## Begin Data to use

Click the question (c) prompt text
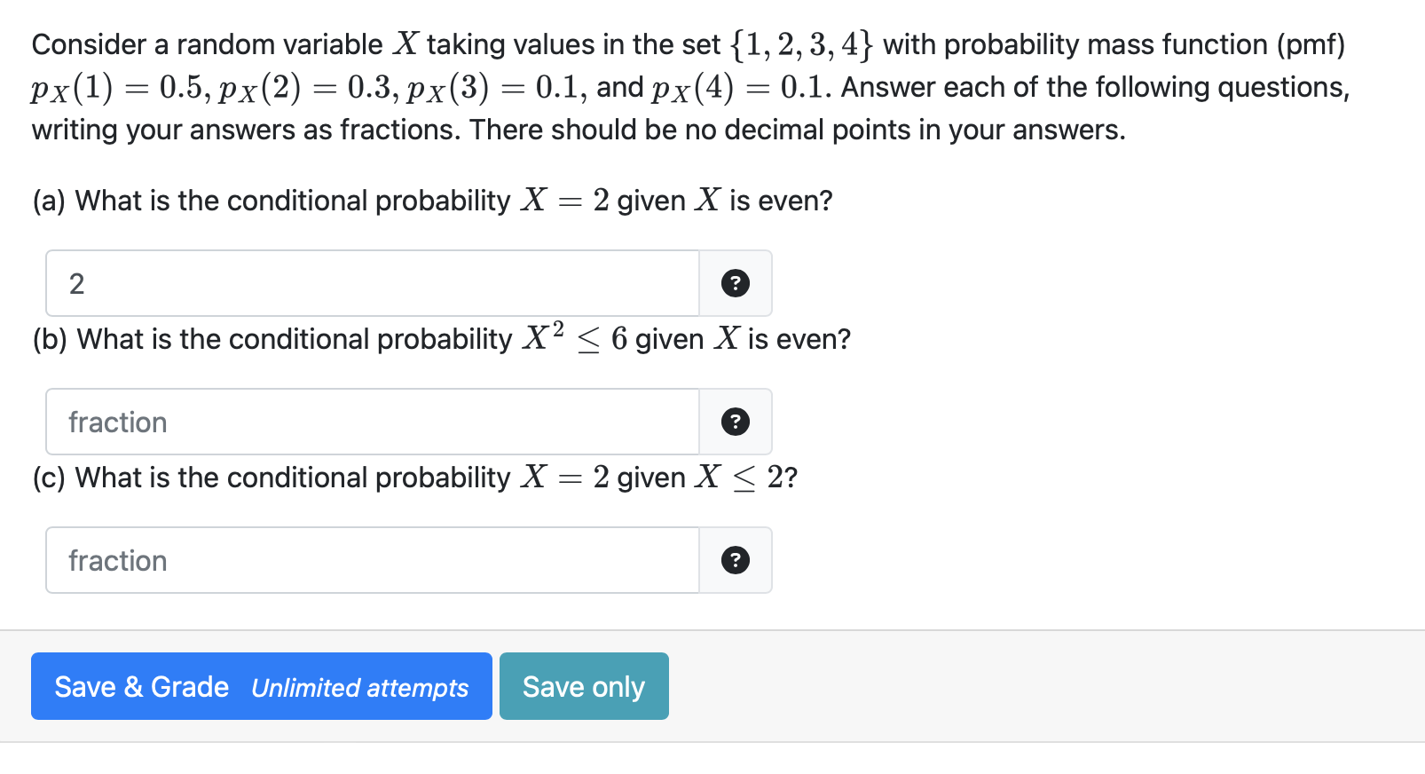Viewport: 1425px width, 774px height. [x=415, y=478]
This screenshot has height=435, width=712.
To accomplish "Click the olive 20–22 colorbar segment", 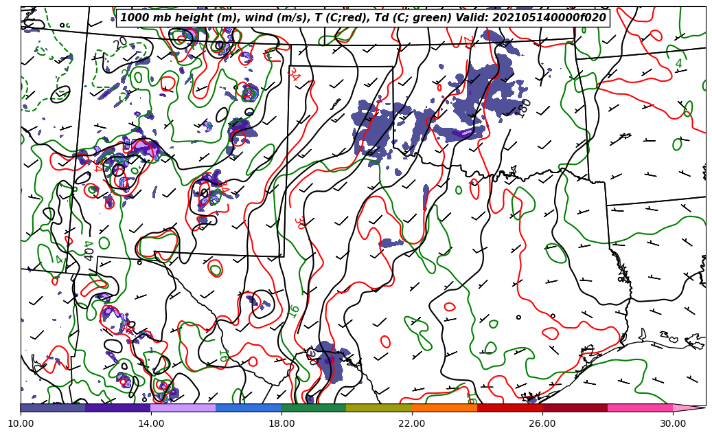I will click(x=379, y=408).
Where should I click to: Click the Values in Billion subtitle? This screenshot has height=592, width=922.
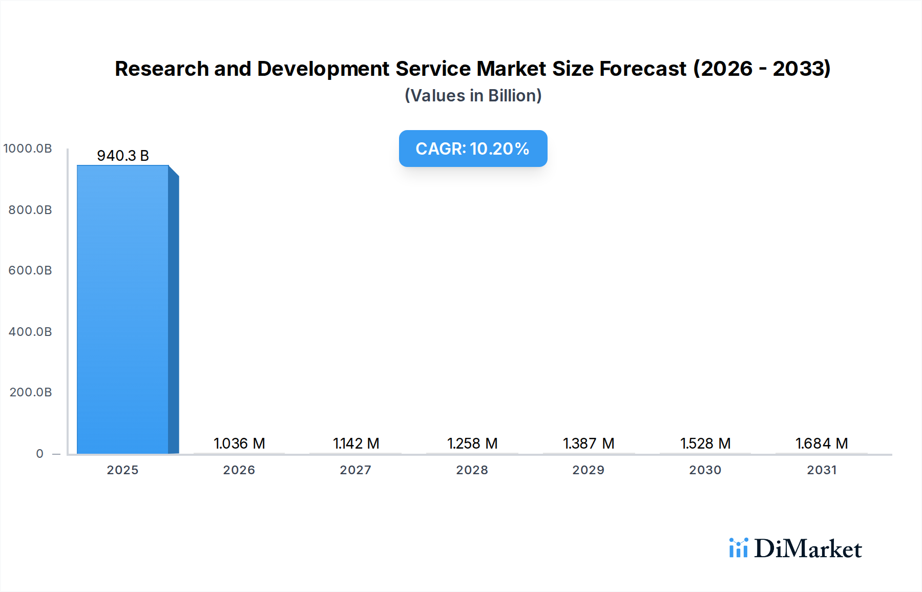[473, 95]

## End Data to use

■ Brief
Copy the items exactly, starting with the line that contains "Where should I" and going on through the last line of the items. Leave the pictures out of your copy.

■ Solution for this problem
Where should I click to: Click the Values in Billion subtitle? This screenshot has height=592, width=922.
[473, 95]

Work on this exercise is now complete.